DATA SHOWN ->

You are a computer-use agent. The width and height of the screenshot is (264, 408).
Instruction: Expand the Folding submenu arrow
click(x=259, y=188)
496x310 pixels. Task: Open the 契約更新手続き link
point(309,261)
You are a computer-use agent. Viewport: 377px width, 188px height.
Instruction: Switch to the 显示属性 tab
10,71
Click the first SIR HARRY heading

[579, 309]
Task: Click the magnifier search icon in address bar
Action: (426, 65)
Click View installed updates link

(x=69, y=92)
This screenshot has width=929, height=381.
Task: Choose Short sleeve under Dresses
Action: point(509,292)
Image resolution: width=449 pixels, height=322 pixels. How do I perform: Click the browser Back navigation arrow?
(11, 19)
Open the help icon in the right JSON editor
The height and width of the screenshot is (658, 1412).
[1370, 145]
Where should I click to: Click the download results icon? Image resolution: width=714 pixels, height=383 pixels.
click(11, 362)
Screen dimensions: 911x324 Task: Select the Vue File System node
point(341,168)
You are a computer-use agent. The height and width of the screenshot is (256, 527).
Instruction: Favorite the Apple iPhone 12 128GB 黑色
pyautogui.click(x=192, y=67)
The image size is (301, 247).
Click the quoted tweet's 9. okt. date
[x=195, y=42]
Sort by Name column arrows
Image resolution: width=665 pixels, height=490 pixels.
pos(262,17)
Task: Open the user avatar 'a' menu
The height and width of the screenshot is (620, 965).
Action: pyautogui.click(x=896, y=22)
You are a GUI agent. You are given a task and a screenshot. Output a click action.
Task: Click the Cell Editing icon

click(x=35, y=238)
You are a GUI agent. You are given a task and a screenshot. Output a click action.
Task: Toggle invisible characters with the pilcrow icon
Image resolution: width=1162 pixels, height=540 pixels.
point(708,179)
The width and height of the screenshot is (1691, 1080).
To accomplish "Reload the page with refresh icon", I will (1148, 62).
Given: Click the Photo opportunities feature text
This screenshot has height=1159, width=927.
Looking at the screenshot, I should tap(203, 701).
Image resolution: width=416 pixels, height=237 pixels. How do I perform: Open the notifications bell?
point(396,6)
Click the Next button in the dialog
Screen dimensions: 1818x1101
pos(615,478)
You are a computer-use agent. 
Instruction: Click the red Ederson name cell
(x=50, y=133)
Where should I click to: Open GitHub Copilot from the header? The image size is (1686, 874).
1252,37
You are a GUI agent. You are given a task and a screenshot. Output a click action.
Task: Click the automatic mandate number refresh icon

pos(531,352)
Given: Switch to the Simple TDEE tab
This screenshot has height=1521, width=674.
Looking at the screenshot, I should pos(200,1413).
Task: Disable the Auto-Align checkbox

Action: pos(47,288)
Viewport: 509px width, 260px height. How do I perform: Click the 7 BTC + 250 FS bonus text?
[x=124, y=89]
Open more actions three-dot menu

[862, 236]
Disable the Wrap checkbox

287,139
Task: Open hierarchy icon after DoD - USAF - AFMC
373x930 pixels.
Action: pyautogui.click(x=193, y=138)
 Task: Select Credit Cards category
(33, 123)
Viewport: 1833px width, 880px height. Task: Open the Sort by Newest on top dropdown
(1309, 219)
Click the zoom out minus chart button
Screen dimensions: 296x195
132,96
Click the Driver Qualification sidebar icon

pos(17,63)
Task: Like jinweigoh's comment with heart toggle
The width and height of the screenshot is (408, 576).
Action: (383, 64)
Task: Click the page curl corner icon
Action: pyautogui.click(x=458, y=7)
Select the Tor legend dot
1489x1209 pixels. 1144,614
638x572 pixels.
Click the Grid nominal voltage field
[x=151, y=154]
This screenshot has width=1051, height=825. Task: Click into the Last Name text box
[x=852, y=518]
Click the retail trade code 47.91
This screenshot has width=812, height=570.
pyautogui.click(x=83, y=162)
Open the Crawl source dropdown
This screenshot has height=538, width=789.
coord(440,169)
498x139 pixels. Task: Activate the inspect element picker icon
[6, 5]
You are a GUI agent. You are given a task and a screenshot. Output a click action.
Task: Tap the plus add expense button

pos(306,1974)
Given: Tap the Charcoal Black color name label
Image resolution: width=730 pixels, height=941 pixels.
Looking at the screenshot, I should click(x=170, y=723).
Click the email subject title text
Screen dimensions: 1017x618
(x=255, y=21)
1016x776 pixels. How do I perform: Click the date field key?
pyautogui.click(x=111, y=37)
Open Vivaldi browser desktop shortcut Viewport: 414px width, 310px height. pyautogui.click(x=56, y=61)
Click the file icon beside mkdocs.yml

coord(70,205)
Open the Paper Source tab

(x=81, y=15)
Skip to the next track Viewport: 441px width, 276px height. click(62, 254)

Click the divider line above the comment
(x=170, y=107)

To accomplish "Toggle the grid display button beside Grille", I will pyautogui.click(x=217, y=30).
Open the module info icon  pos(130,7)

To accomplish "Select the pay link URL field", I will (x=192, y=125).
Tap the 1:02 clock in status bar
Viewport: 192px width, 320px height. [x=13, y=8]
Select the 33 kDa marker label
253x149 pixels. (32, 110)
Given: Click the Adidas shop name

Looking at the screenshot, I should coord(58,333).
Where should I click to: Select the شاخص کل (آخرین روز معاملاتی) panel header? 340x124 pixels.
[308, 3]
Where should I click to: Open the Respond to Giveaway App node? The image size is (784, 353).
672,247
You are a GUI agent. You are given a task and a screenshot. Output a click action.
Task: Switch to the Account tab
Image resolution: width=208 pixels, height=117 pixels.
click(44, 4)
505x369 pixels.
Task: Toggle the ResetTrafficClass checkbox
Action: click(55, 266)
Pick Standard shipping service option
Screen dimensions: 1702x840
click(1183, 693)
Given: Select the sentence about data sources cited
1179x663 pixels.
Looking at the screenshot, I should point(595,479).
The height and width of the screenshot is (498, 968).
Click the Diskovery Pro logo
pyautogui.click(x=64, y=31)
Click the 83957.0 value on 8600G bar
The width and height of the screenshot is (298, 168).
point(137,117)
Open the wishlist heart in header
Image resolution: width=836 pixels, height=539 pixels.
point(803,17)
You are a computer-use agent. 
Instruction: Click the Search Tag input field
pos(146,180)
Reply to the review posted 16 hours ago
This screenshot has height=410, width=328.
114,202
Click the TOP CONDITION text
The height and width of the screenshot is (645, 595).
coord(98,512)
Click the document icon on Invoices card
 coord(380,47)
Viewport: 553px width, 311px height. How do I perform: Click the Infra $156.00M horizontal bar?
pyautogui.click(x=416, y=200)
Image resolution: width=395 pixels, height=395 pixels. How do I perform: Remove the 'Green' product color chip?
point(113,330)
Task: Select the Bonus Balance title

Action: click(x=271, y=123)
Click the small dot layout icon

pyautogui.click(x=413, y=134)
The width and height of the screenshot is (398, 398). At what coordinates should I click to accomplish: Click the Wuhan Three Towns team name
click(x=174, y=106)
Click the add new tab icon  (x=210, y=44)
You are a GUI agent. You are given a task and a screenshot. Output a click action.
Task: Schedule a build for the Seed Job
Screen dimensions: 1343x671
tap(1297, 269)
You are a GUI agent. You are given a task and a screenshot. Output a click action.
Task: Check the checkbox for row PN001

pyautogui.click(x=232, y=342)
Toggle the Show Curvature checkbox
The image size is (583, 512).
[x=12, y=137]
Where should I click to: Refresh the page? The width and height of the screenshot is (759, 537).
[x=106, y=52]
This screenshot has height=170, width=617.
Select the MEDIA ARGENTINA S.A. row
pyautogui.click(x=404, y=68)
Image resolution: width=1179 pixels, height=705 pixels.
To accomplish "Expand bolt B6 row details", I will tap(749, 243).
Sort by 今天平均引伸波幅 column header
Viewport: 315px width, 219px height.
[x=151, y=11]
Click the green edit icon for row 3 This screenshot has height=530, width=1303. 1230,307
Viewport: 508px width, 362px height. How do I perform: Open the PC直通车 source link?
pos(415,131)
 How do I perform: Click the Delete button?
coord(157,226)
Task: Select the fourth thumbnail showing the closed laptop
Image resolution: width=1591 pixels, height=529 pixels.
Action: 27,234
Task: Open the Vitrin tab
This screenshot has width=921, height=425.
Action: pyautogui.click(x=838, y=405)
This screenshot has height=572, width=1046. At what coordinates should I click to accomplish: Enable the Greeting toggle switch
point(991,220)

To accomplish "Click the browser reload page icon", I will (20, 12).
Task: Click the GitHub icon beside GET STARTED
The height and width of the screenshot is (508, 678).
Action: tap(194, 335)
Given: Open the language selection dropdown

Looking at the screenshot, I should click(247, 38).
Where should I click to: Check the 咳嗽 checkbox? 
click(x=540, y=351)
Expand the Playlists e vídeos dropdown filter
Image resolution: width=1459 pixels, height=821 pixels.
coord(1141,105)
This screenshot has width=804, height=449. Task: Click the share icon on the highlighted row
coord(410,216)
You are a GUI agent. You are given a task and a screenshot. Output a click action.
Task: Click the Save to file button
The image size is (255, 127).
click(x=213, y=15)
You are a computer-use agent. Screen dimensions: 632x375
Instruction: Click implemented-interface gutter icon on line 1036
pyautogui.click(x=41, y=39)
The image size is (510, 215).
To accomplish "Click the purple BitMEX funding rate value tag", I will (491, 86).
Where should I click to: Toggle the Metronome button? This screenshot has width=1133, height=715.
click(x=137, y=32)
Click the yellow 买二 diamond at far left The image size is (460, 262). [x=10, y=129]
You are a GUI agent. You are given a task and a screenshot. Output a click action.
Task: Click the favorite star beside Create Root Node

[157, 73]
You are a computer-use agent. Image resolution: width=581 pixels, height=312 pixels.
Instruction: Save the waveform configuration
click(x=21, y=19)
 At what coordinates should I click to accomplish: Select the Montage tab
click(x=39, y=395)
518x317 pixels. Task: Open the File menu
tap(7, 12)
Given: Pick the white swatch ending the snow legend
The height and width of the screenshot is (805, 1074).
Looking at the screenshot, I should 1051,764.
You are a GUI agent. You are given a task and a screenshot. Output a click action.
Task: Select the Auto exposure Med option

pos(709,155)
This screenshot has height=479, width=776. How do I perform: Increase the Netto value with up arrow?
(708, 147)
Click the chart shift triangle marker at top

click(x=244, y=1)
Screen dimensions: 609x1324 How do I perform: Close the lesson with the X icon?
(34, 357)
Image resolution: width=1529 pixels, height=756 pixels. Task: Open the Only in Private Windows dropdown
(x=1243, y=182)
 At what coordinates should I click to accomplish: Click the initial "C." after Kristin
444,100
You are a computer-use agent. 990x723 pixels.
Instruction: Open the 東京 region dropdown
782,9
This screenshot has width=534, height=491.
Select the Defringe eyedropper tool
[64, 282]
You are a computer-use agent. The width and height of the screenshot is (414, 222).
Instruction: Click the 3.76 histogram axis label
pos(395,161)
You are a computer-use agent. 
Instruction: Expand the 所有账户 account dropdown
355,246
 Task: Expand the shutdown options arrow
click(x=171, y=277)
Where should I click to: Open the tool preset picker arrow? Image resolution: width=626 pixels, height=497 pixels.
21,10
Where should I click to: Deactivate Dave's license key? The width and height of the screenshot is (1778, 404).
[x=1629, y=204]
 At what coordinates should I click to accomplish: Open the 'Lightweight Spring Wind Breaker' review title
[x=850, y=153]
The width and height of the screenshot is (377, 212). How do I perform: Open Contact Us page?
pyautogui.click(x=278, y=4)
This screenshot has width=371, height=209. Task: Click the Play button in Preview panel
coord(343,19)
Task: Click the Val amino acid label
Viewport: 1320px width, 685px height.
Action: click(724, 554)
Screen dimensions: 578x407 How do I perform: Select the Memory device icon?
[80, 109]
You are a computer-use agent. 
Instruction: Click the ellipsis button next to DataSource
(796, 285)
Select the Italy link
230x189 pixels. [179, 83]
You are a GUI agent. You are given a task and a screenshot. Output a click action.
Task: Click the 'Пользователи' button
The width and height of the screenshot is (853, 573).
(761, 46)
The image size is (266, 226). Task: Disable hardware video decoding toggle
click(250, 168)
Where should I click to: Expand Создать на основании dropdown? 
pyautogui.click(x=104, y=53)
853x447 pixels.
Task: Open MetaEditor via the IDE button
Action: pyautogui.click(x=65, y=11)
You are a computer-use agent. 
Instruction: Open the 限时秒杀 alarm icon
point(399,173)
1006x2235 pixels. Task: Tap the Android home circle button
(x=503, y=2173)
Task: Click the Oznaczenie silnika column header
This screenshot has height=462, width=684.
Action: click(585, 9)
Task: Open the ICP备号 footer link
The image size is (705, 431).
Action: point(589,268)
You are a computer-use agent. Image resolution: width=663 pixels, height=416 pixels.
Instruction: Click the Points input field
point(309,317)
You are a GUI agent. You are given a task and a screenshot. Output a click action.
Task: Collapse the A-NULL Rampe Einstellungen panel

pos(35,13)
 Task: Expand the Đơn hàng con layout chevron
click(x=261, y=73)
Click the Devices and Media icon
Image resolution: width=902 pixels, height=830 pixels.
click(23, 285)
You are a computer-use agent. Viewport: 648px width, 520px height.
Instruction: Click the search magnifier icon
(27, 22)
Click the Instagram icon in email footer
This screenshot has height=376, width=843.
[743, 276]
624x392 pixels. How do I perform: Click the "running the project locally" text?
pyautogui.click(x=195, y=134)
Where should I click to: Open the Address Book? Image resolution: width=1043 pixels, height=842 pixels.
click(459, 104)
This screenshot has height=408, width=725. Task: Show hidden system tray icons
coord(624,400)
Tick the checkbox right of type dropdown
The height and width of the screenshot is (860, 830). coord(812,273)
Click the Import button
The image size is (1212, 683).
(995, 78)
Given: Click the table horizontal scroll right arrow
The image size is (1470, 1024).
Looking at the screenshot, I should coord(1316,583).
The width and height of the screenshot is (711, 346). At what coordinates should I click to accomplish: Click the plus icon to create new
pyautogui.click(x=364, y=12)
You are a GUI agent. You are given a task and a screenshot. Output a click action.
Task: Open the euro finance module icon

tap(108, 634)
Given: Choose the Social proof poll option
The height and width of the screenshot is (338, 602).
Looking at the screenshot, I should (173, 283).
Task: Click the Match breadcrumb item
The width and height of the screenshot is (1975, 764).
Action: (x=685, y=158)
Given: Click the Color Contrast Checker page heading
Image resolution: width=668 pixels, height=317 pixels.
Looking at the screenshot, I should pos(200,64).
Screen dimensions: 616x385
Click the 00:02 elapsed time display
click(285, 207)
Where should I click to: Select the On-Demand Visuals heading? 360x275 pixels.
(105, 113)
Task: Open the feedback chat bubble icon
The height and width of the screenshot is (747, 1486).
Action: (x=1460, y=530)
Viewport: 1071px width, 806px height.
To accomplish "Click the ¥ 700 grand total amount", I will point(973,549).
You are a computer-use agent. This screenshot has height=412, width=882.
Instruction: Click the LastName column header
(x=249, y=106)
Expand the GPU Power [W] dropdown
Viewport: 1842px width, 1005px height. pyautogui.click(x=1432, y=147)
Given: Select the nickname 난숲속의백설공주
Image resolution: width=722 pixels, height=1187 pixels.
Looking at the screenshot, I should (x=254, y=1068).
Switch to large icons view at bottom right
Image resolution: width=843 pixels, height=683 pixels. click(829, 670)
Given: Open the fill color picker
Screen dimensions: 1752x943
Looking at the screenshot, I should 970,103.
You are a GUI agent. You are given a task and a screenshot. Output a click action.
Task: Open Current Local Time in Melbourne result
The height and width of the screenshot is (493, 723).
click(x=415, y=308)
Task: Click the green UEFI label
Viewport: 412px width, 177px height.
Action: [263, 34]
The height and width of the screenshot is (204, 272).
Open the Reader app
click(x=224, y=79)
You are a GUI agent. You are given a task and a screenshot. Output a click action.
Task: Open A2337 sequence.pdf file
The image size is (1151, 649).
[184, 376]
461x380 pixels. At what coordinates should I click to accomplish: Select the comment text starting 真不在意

TASK TO COMPLETE ->
Reproduce the records word for word, from the line containing "Task: Click the GitHub" through the line containing "Click the yellow", including both of those lines.

IN RESPONSE ->
Task: Click the GitHub icon beside GET STARTED
The height and width of the screenshot is (508, 678).
Action: tap(194, 335)
Given: Open the language selection dropdown

Looking at the screenshot, I should click(247, 38).
Where should I click to: Check the 咳嗽 checkbox? 
click(x=540, y=351)
Expand the Playlists e vídeos dropdown filter
Image resolution: width=1459 pixels, height=821 pixels.
coord(1141,105)
This screenshot has width=804, height=449. Task: Click the share icon on the highlighted row
coord(410,216)
You are a GUI agent. You are given a task and a screenshot. Output a click action.
Task: Click the Save to file button
The image size is (255, 127).
click(x=213, y=15)
You are a computer-use agent. Screen dimensions: 632x375
Instruction: Click implemented-interface gutter icon on line 1036
pyautogui.click(x=41, y=39)
The image size is (510, 215).
To accomplish "Click the purple BitMEX funding rate value tag", I will (491, 86).
Where should I click to: Toggle the Metronome button? This screenshot has width=1133, height=715.
click(x=137, y=32)
Click the yellow 买二 diamond at far left The image size is (460, 262). [x=10, y=129]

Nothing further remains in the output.